◆ **WHAT YOU NEED TO DO**:
List every variable name that the forum answer below declares with the keyword var.

◆ **SELECTED EXTRACT**:

::::

Using some of the ideas from @dbc, I have a couple of suggestions.
I noticed about a 30% increase in speed if I used Configuration.ReadingExceptionOccurred
to catch the exception.
async void Main()
{
List<Foo> records = new List<Foo>();
for (int i = 0; i < 300000; i++)
{
var amount = (i + 1).ToString();
if (i % 5 == 0)
{
amount = $"${i + 1}";
}
records.Add(new Foo {Id = i + 1, Amount = amount});
}
using (var writer = new StreamWriter(@"C:\Temp\TypeConverterException.csv"))
using (var csv = new CsvWriter(writer, CultureInfo.InvariantCulture))
{
csv.WriteRecords(records);
}
var errors = new List<string>();
var config = new CsvConfiguration(CultureInfo.InvariantCulture)
{
ReadingExceptionOccurred = args =>
{
if (args.Exception.GetType() == typeof(TypeConverterException))

::::

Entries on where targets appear
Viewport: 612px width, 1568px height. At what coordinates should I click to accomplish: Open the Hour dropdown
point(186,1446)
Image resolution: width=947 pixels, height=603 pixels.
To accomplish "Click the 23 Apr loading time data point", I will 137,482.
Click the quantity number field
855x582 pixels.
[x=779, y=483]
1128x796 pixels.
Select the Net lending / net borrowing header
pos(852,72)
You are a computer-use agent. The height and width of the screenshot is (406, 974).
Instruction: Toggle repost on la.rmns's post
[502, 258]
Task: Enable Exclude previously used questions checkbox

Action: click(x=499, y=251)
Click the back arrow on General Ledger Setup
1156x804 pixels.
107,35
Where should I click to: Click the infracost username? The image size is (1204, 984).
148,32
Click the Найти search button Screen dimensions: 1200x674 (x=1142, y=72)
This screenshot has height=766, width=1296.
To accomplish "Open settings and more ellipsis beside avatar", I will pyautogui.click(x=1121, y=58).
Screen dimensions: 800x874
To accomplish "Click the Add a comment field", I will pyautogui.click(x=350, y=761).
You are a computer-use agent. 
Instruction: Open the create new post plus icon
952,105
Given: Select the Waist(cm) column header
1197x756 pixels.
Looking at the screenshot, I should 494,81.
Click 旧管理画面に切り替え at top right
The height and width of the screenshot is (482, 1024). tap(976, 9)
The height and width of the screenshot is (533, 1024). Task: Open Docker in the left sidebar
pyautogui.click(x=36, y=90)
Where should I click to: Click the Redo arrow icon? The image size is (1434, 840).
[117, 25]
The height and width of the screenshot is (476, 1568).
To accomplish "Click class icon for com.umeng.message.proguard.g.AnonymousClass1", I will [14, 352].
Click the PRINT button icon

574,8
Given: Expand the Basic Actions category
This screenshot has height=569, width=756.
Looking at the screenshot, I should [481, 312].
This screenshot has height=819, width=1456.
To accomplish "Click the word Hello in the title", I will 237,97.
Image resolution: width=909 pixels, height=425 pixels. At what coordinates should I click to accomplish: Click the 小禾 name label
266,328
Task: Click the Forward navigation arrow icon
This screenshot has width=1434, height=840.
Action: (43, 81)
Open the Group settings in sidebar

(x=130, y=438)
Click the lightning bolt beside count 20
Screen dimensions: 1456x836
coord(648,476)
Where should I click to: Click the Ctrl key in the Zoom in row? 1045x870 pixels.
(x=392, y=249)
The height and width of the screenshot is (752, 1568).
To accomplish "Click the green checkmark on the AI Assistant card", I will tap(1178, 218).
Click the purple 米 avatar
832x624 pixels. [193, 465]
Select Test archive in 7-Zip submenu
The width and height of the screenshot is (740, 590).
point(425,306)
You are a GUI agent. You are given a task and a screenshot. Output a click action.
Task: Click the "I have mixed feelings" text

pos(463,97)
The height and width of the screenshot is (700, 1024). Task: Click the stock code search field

::::

◆ **CORRECT RESULT**:
amount, writer, csv, errors, config